Personne ne répond. Ça fait 2 semaines qu'il est partit pour boire. C'est très fréquent chez lui : on ne le voit pas pendant plusieurs jours puis il revint, histoire de se défouler sur Maman, puis il repart.

- Non, finit par dire Maman. NON !

Elle hurle, penchée sur le petit corps sans vie de ma soeur.

- Tout ça, c'est de sa faute.

Son hurlement s'est mué en un mince filet de voix.

- Tout ça, c'est de ta faute !

Elle m'agrippe sans prévenir une mèche doré et tire dessus.

- J'aurai préféré que tu meures à sa place, me chuchote-t-elle, la bouche plaquée sur mes oreilles.
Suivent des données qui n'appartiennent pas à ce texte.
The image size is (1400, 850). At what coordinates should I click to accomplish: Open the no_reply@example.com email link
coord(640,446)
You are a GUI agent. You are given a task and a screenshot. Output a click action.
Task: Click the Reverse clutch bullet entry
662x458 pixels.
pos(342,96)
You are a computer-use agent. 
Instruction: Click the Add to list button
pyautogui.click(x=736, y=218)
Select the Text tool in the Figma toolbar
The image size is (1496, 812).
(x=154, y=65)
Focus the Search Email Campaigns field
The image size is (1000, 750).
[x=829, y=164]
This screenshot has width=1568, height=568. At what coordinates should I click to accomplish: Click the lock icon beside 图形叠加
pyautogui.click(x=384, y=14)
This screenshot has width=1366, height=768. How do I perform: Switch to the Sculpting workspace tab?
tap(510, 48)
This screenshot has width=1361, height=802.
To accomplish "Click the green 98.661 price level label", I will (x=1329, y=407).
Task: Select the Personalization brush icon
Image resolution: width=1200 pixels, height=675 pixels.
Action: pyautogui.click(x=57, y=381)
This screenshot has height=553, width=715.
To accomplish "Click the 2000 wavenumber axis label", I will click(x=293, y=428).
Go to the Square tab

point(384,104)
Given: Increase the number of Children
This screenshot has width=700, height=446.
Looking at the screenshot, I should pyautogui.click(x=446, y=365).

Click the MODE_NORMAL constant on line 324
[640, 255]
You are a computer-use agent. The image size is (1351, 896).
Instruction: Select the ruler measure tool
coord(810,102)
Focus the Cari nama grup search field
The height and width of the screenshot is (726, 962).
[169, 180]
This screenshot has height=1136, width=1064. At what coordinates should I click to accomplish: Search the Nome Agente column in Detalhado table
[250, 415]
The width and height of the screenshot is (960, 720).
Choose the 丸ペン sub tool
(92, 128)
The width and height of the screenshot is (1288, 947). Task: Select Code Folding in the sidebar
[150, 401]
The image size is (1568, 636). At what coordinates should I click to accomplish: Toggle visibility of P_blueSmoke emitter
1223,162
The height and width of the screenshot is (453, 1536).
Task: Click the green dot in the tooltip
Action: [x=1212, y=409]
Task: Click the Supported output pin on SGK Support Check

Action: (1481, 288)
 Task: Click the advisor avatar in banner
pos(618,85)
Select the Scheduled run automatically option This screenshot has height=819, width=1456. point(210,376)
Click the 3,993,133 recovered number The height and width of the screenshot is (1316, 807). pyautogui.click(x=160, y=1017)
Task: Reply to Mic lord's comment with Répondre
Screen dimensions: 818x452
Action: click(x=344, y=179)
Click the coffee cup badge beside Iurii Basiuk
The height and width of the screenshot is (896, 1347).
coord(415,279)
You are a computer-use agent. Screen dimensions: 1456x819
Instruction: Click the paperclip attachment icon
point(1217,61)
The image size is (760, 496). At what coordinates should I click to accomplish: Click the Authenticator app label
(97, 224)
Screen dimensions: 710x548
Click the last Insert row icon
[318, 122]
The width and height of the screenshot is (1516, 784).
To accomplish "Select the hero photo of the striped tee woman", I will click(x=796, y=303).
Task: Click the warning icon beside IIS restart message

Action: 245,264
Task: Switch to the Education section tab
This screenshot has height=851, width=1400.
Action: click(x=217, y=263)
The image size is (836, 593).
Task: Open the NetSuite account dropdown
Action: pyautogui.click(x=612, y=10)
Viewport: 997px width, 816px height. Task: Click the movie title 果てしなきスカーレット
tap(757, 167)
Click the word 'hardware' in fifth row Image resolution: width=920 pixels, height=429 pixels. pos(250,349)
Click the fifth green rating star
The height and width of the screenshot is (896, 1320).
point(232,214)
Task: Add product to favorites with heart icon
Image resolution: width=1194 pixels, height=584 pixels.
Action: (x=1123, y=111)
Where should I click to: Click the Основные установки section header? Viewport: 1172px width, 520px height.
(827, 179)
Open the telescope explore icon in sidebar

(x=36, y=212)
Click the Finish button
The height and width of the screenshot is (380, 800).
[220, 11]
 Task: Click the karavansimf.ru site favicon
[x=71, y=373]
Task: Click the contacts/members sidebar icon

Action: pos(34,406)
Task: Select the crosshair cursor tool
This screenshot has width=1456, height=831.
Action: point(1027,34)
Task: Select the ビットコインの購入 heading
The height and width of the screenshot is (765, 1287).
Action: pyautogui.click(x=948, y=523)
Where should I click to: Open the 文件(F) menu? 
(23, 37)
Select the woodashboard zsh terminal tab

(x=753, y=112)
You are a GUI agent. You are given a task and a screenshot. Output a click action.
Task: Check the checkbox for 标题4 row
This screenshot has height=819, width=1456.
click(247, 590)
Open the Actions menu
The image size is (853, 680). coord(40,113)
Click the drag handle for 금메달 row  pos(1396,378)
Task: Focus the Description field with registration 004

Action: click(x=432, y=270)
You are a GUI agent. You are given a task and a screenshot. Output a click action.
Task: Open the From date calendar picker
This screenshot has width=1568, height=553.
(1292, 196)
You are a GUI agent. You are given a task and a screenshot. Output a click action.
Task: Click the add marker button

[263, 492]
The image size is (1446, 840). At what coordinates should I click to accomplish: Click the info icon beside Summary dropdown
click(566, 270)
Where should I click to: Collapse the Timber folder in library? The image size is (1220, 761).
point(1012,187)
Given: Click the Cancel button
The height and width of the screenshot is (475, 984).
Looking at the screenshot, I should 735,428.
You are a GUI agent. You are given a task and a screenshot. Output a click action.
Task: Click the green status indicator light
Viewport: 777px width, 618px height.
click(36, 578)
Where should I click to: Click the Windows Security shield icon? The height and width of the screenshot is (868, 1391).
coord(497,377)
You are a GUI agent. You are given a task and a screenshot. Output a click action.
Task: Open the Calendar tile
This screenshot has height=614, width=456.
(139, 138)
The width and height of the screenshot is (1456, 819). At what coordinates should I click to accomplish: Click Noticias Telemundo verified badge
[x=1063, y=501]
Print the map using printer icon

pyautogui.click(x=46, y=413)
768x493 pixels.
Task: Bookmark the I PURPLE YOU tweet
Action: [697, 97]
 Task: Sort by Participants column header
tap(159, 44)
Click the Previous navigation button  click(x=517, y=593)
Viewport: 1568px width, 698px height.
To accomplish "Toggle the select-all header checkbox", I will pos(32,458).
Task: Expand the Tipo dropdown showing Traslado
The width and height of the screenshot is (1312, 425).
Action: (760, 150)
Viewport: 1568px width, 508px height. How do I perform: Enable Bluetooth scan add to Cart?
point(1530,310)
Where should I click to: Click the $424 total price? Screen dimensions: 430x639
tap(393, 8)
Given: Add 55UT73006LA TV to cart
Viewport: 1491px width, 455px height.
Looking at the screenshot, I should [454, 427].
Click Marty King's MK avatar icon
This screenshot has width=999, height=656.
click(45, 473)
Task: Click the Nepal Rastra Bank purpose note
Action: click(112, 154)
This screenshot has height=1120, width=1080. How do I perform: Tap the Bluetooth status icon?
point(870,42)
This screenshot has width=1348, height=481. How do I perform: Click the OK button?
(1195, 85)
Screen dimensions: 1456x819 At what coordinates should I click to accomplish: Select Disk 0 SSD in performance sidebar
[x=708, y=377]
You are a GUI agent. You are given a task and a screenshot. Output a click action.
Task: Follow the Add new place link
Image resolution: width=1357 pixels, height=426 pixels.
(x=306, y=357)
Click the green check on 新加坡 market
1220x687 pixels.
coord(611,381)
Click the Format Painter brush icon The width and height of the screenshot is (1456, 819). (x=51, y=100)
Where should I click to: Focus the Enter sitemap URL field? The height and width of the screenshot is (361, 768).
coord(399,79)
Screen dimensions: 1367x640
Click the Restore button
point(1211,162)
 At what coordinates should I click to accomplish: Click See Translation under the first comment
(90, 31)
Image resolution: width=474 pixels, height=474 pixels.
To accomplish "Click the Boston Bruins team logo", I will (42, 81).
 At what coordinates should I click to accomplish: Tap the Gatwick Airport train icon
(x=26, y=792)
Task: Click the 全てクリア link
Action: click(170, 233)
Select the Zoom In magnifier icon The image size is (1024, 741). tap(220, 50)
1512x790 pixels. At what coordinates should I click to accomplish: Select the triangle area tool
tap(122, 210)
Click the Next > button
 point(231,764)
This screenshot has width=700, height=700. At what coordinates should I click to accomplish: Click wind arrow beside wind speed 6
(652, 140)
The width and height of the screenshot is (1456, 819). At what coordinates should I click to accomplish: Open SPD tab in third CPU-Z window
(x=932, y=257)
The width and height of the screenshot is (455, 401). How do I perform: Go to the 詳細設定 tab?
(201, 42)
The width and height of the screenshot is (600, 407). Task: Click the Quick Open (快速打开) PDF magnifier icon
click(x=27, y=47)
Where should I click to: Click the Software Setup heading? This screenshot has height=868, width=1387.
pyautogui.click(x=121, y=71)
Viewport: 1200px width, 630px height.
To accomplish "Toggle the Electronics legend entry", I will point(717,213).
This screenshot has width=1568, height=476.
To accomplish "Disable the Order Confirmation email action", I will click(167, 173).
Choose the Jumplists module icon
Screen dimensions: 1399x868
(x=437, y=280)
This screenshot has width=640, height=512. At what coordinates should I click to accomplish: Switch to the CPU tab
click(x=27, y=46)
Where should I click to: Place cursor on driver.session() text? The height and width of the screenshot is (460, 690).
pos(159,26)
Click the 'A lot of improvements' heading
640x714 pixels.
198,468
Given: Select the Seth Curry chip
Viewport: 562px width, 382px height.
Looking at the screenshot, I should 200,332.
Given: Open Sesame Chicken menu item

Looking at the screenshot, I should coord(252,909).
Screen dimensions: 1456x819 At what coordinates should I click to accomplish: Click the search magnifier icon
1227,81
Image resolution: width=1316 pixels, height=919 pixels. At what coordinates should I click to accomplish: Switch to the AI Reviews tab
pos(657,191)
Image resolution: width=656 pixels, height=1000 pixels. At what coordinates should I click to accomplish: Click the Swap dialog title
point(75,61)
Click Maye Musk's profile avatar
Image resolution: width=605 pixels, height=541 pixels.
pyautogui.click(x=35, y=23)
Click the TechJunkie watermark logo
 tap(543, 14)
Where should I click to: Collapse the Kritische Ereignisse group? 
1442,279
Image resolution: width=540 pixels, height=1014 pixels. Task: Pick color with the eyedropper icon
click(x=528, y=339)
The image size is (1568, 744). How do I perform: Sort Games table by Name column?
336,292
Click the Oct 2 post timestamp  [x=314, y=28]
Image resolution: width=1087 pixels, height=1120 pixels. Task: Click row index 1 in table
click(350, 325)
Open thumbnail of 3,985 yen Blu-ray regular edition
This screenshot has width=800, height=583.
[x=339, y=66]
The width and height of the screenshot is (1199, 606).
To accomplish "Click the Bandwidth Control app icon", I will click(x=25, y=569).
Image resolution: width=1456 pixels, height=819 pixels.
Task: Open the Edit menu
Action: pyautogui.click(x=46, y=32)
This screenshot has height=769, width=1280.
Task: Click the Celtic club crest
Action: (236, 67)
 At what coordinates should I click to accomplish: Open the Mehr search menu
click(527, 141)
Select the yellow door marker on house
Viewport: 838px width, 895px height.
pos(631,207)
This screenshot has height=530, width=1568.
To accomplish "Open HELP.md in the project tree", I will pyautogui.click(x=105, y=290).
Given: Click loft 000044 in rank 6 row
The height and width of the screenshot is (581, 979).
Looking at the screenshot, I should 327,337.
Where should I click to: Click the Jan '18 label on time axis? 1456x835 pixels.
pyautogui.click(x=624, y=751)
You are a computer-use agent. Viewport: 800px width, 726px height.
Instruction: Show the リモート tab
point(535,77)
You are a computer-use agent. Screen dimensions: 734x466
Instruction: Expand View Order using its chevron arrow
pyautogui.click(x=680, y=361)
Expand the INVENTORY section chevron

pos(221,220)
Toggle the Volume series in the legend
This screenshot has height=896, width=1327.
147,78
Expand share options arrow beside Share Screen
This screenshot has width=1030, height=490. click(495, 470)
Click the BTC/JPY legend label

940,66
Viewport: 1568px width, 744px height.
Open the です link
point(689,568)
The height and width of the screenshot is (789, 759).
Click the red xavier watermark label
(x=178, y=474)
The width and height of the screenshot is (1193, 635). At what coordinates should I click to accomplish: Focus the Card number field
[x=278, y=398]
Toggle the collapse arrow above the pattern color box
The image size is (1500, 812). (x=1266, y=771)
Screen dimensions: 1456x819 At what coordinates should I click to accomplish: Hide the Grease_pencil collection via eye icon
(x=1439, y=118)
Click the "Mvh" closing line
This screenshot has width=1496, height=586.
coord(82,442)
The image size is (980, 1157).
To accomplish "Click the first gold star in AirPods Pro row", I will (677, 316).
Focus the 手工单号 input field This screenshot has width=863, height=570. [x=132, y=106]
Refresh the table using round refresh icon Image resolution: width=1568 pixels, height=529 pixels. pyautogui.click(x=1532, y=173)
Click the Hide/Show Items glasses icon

Je ne dis rien. Depuis qu'Eadleen est partie,  j'ai l'impression d'être un pantin sans vie. Je ne sens même pas la douleur quand ma mère m'arrache un morceau de cheveux.

Je regarde mes frères qui ne lèvent pas le petit doigt pour faire cesser la situation.

Je sais que c'est la dernière chose serieuse que Maman me dira.

Je sais que Papa ne reviendra pas, cette fois.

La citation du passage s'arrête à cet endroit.